Apenas o Braga pode abrir um sorriso muito largo na ressaca da jornada europeia, depois de uma vitória difícil mas justa sobre o Sion, fruto de um trabalho bem pensado desde o início da época que mantém a equipa de Paulo Fonseca com condições para cumprir nas quatro frentes. Não é fácil a gestão de tantos jogos, mas o segredo começa na construção do plantel, que é equilibrado e com boas opções. Ao contrário do que acontece com o FC Porto.
A derrota em Dortmund é retificável, mas evidenciou que este plantel, para lá do valor que tem, não foi bem construído. Como é que se pode entender que, olhando a todas circunstâncias, o FC Porto não se tenha reforçado com um bom central, ou dois, optando por encher as opções para o ataque? Reyes, por exemplo, não poderia ter sido resgatado? Acredito, e desejo, que o FC Porto até pode dar a volta, mas está a perder por 2-0 e vai ser preciso uma superação brutal para continuar em prova. Depois da corajosa vitória na Luz, a equipa pode continuar a bater-se pelo campeonato, mas fica a certeza de que não houve coerência na construção do plantel. E há responsáveis por isso.

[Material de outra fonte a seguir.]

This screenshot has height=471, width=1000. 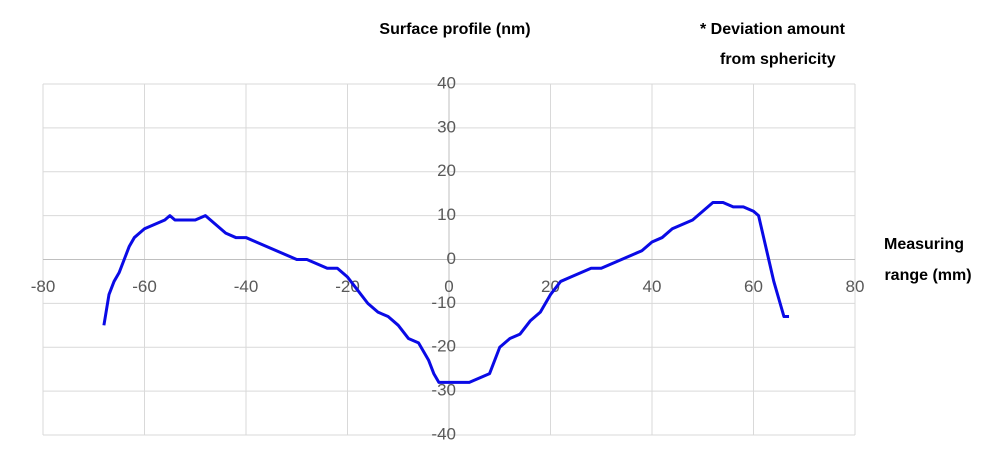 I want to click on x-tick-label: 60, so click(x=754, y=286).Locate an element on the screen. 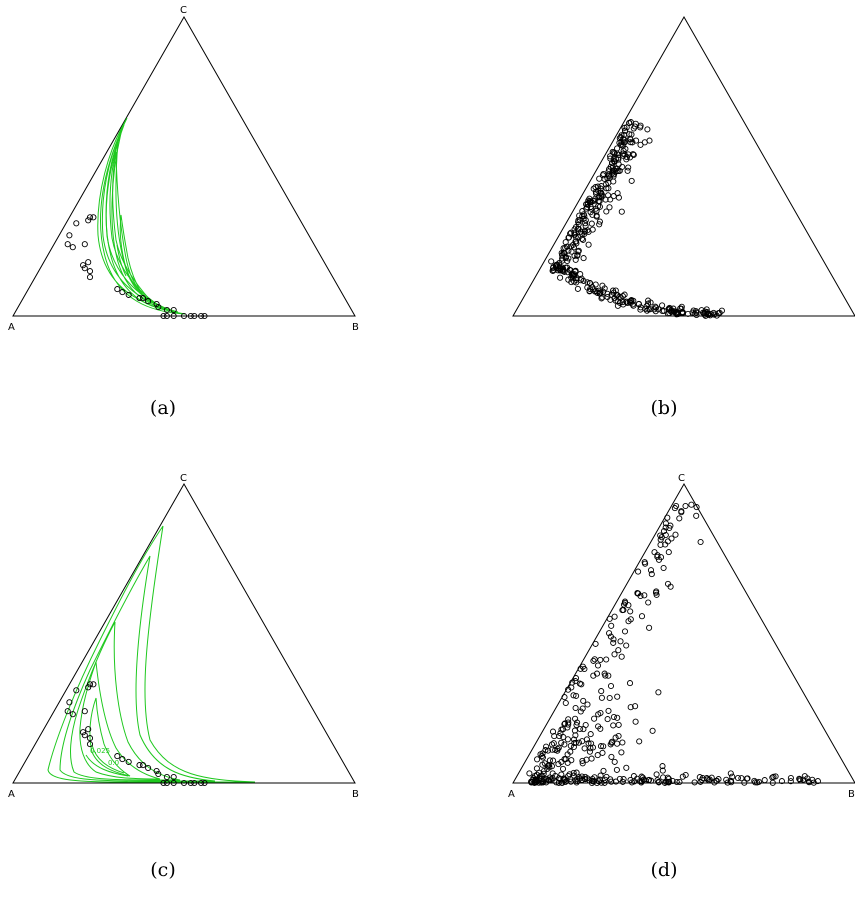 The height and width of the screenshot is (898, 855). vertex-label-a: A is located at coordinates (12, 794).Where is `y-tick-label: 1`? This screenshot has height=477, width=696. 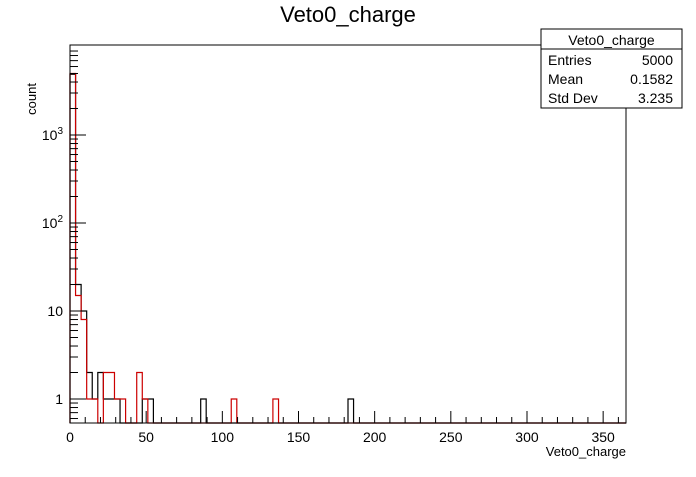 y-tick-label: 1 is located at coordinates (59, 399).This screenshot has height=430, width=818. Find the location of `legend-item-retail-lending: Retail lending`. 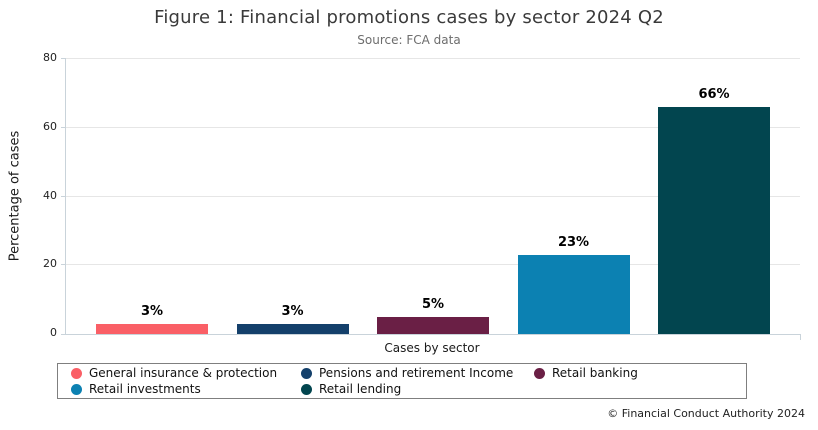

legend-item-retail-lending: Retail lending is located at coordinates (418, 389).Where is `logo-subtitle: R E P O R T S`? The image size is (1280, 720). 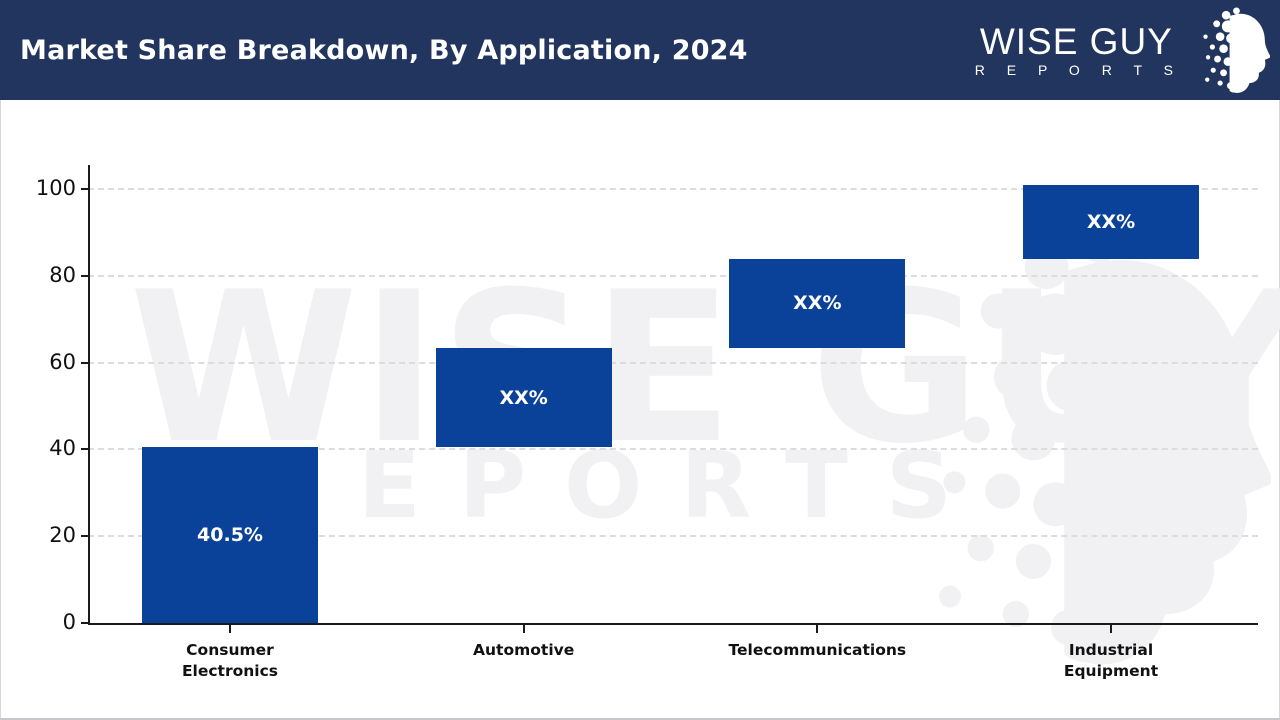 logo-subtitle: R E P O R T S is located at coordinates (1078, 70).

Também o Sporting deixou a desejar. Jorge Jesus tomou uma opção, o campeonato, e vai com ela até ao fim. Mas corre um risco tremendo. Se perder o campeonato - e admitindo que será muito difícil seguir na Liga Europa - o que fica para a história? Nada. Fora da Taça de Portugal e da Taça da Liga - não sobrará nada. A ver vamos se Jesus tinha razão para correr o risco de nada ganhar na época.
Um sorriso sobra apenas para o Benfica, mas não é um sossego. Vencer o Zenit e não sofrer foi bom, mas a vantagem é magra e será um jogo duro em S. Petersburgo. Pelo menos na Luz há uma declarada ambição em não ficar pelo caminho.